In practice, a claims adjuster will typically contact you within a few business days to schedule a recorded statement, arrange a vehicle inspection, or both. The adjuster may also contact the other driver, witnesses, and the responding officers. If the adjuster asks for additional documents or a corrected statement, respond promptly — an unanswered request is the most common reason files stall. Most insurers communicate by email, phone, and physical mail simultaneously, so monitor all three.

A straightforward single-vehicle or clear-liability claim often reaches a settlement offer within two to four weeks. Multi-vehicle collisions, disputed fault, or claims involving serious injuries can take significantly longer. If you disagree with the adjuster’s liability determination or damage estimate, you have the right to request a review, hire an independent appraiser, or file a complaint with your state’s department of insurance.

Filing a Claim When the Other Driver Is Uninsured

If the driver who caused the crash has no insurance — or fled the scene entirely — your claim doesn’t go to their insurer. It goes to yours, under your uninsured motorist (UM) coverage, if you carry it. The claim form is essentially the same, but you’ll file it against your own policy rather than a third party’s.

Uninsured motorist coverage generally breaks into two components: bodily injury coverage, which pays for medical treatment for you and your passengers, and property damage coverage, which pays for vehicle repairs. The bodily injury component usually carries no deductible, while the property damage component may. In some states, property damage coverage under a UM policy won’t apply to hit-and-run collisions; you’d need collision coverage for that.

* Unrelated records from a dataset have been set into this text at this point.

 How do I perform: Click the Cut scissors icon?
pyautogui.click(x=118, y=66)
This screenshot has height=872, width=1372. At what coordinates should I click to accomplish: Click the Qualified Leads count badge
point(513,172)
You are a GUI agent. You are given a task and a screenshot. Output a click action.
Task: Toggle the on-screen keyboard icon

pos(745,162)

If the other driver was insured but their limits aren’t enough to cover your losses, underinsured motorist (UIM) coverage fills the gap. The same filing process applies — submit the claim to your own insurer with all the same documentation, plus a copy of the at-fault driver’s policy limits or the denial letter from their carrier.

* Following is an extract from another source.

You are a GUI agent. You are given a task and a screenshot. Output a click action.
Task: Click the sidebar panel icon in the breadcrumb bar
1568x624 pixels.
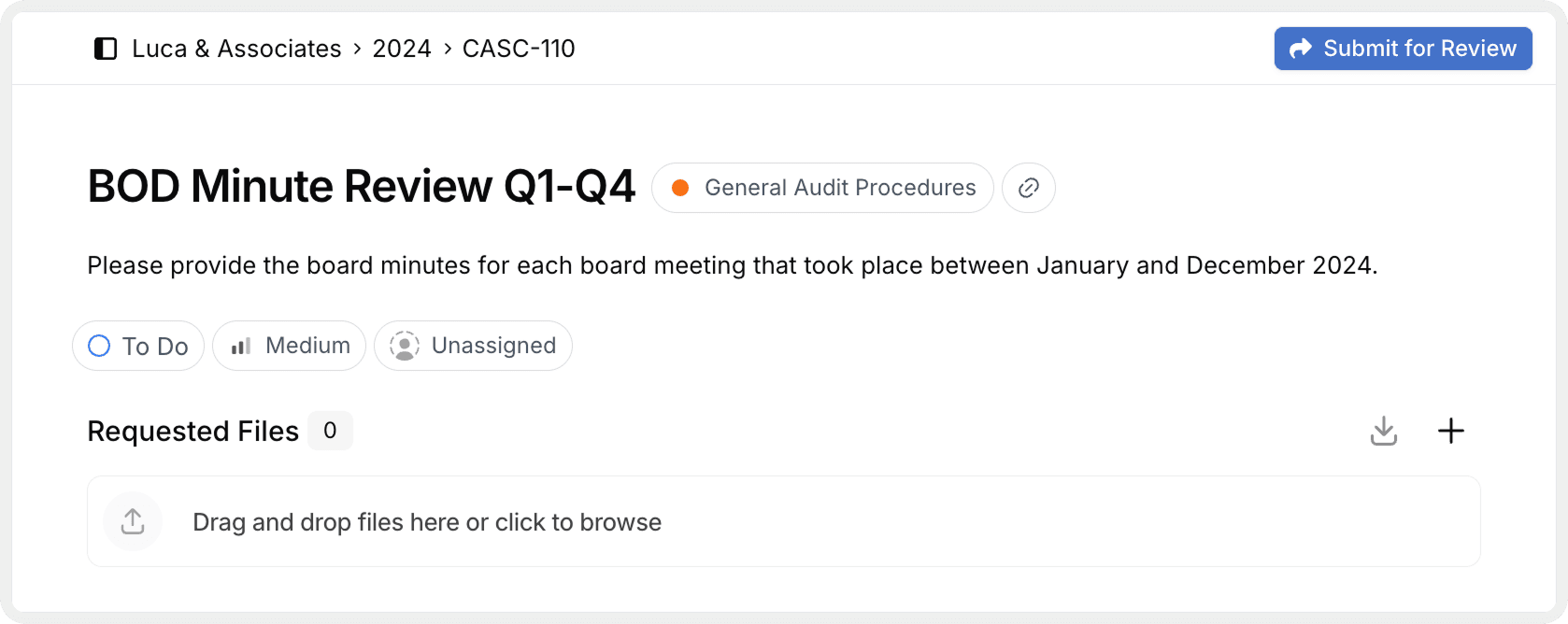[105, 49]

For hit-and-run crashes specifically, many states require you to file a police report within a short window — often 24 to 72 hours — before your UM coverage kicks in. File the police report first, then open the insurance claim.

Common Reasons Claims Are Denied

Understanding why claims get denied helps you avoid the most preventable mistakes. Here are the reasons adjusters see repeatedly:

  • Lapsed policy: If your premium payment was late and your coverage lapsed before the accident date, there’s no active policy to pay the claim. Even a one-day gap matters.
  • Excluded driver: Many policies require you to list all household members as drivers. If the person driving your car at the time of the crash isn’t listed and your policy has a household exclusion clause, the insurer can deny coverage.
  • Coverage doesn’t match the loss: Filing a collision claim when you only carry liability, or claiming rental-car reimbursement when you never added that coverage, results in a denial. Review your declarations page so you know what you actually have before filing.
  • Late reporting: Waiting weeks or months to report can give the insurer grounds to argue the delay made it impossible to properly investigate.
  • Misrepresentation: Exaggerating damage, inflating medical bills, or providing a version of events that contradicts the physical evidence doesn’t just get the claim denied — it can trigger a fraud investigation.
  • No uninsured motorist coverage: If the at-fault driver has no insurance and you don’t carry UM coverage, your insurer has no obligation to pay for the other driver’s negligence.

If your claim is denied, the insurer must send a written explanation. Read it carefully — denials based on coverage disputes or liability determinations can often be appealed, especially if you have documentation the adjuster didn’t see. Your state’s department of insurance can intervene if the insurer isn’t following the claims-handling rules.